У меня есть такой код:

 corpus = [
        'This is the first document.',
        'This document is the second document.',
        'And this is the third one.',
        'This document is the fourth document.',
        'And this is the fifth one.',
        'This document is the sixth.',
        'And this is the seventh one document.',
        'This document is the eighth.',
        'And this is the nineth one document.',
        'This document is the second.',
        'And this is the tenth one document.',
    ]

    vectorizer = skln.TfidfVectorizer() 
    X = vectorizer.fit_transform(corpus)
    tfidf_matrix = X.toarray()
    accumulated = [0] * len(vectorizer.get_feature_names())

    for i in range(tfidf_matrix.shape[0]):
        for j in range(len(vectorizer.get_feature_names())):
            accumulated[j] += tfidf_matrix[i][j]

    accumulated = sorted(accumulated)[-CENTRAL_TERMS:]
    print(accumulated)

где я печатаю слова CENTRAL_TERMS, которые получают самые высокие оценки tf-idf по всем документам корпуса.

Однако я также хочу получить MOST_REPEATED_TERMS слова по всем документам корпуса.
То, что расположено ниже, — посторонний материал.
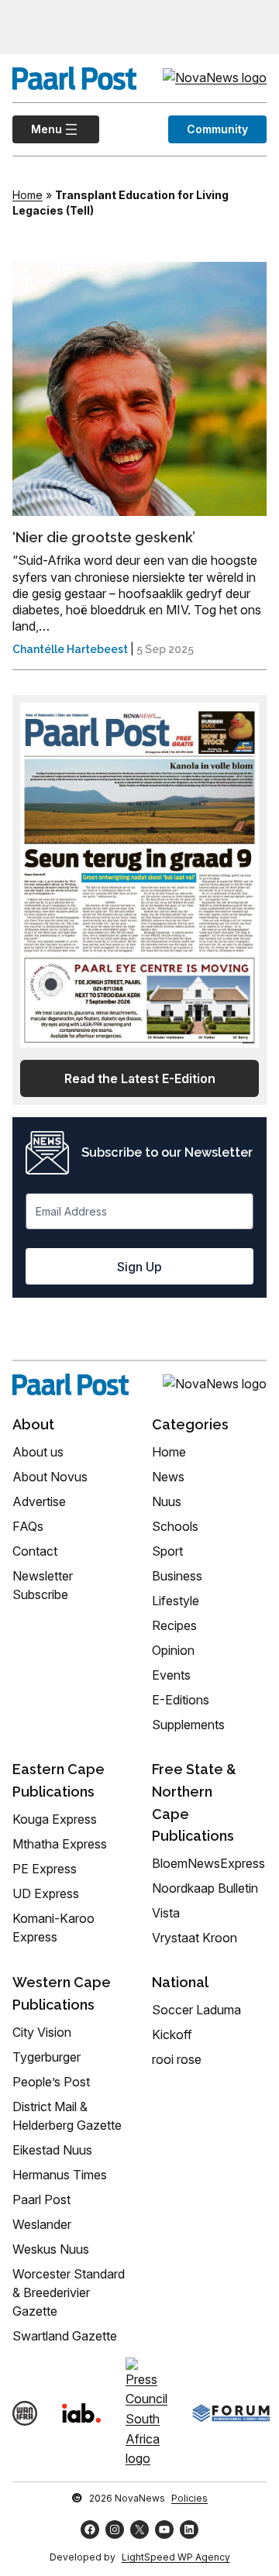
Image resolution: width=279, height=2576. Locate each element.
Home (27, 194)
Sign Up (139, 1266)
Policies (189, 2498)
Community (217, 129)
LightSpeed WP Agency (176, 2557)
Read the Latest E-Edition (139, 1078)
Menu (37, 129)
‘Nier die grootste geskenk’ (103, 537)
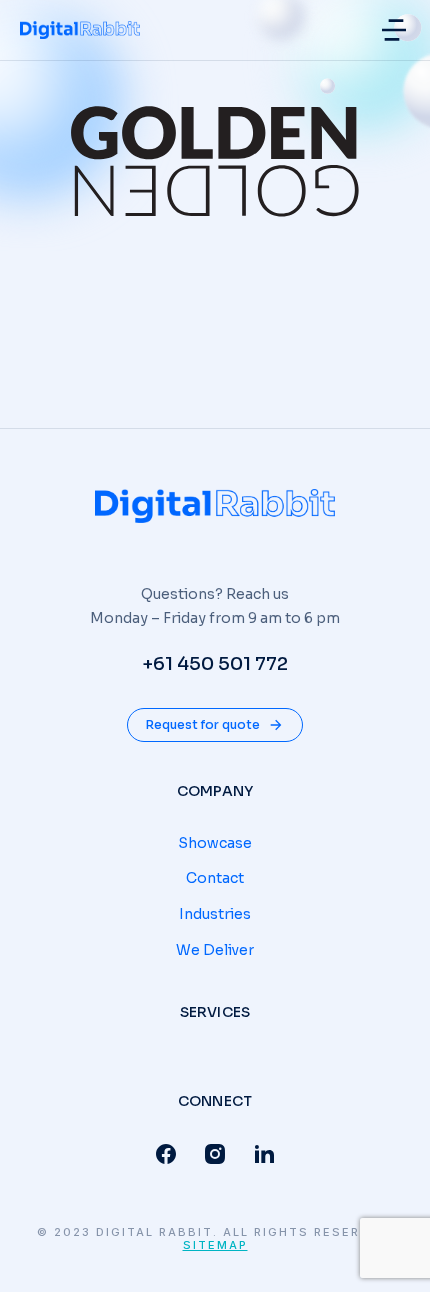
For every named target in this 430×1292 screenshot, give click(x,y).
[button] (394, 30)
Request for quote (203, 724)
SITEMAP (215, 1245)
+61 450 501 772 (215, 664)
Это слова, которые имеют самые высокие оценки tf. Я знаю, что могу получить их, просто используя CountVectorizer, но я хочу использовать только TfidfVectorizer (чтобы не выполнять сначала vectorizer.fit_transform(corpus) для TfidfVectorizer, а затем vectorizer.fit_transform(corpus) для CountVectorizer. Я также знаю, что могу использовать сначала CountVectorizer (для получения оценок tf), а затем TfidfTransformer (для получения оценок tf-idf). Однако, я думаю, что должен быть способ сделать это только с помощью TfidfVectorizer.

Дайте мне знать, есть ли способ сделать это (любая информация приветствуется).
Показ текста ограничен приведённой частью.